Your response must be made up of each line in the data below that contains the string "agent".

# Information provided:
══════

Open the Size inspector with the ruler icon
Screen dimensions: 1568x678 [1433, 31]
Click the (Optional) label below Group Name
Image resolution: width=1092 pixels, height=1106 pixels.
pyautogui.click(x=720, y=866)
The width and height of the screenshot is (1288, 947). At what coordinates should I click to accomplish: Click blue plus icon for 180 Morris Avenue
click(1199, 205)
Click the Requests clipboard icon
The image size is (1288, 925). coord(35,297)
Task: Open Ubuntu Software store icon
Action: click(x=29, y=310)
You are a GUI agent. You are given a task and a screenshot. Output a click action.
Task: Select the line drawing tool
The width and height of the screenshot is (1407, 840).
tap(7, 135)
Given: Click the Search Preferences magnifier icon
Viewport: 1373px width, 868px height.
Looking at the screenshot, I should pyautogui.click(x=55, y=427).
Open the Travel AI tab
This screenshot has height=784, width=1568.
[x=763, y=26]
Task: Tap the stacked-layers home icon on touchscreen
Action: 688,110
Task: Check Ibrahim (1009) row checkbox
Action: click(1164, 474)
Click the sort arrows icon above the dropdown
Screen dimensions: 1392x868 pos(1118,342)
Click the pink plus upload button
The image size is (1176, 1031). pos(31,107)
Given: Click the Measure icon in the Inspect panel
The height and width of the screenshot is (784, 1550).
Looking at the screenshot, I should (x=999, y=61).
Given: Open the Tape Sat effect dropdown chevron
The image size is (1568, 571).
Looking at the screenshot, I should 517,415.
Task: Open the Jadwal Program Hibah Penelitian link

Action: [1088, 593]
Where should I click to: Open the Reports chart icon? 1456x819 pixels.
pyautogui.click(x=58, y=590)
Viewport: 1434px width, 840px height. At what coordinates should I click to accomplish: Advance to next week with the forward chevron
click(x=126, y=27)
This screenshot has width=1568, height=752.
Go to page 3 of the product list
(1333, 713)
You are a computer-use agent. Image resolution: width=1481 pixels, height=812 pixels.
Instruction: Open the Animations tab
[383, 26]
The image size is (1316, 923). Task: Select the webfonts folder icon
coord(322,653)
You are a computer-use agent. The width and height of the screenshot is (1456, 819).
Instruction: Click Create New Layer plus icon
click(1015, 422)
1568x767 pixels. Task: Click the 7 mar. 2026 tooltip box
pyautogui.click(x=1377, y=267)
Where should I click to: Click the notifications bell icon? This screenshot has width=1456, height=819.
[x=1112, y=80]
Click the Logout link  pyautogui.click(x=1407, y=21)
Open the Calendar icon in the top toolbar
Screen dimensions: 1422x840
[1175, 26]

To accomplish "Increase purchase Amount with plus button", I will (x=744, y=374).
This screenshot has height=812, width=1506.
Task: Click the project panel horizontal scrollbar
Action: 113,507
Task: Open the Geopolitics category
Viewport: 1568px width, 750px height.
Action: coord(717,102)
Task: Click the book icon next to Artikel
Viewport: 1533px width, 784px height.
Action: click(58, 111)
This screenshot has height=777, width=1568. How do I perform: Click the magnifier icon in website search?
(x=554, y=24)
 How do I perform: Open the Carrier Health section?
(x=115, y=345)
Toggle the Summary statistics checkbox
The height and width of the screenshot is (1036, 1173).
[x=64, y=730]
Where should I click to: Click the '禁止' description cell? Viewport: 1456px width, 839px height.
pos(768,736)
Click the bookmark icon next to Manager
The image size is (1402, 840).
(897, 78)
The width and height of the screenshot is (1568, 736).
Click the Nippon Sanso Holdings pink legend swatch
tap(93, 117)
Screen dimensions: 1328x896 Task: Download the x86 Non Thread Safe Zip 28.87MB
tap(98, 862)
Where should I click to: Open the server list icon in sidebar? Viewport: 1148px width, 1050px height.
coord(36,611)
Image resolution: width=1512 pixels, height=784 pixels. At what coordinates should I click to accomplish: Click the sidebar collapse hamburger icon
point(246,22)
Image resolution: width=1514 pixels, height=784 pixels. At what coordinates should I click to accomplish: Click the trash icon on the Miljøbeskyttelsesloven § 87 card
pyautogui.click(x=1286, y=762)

══════

# Your solution:
You are a GUI agent. You are given a task and a screenshot. Output a click action.
You are a computer-use agent. Image resolution: width=1481 pixels, height=812 pixels.
You are a computer-use agent. The width and height of the screenshot is (1456, 819).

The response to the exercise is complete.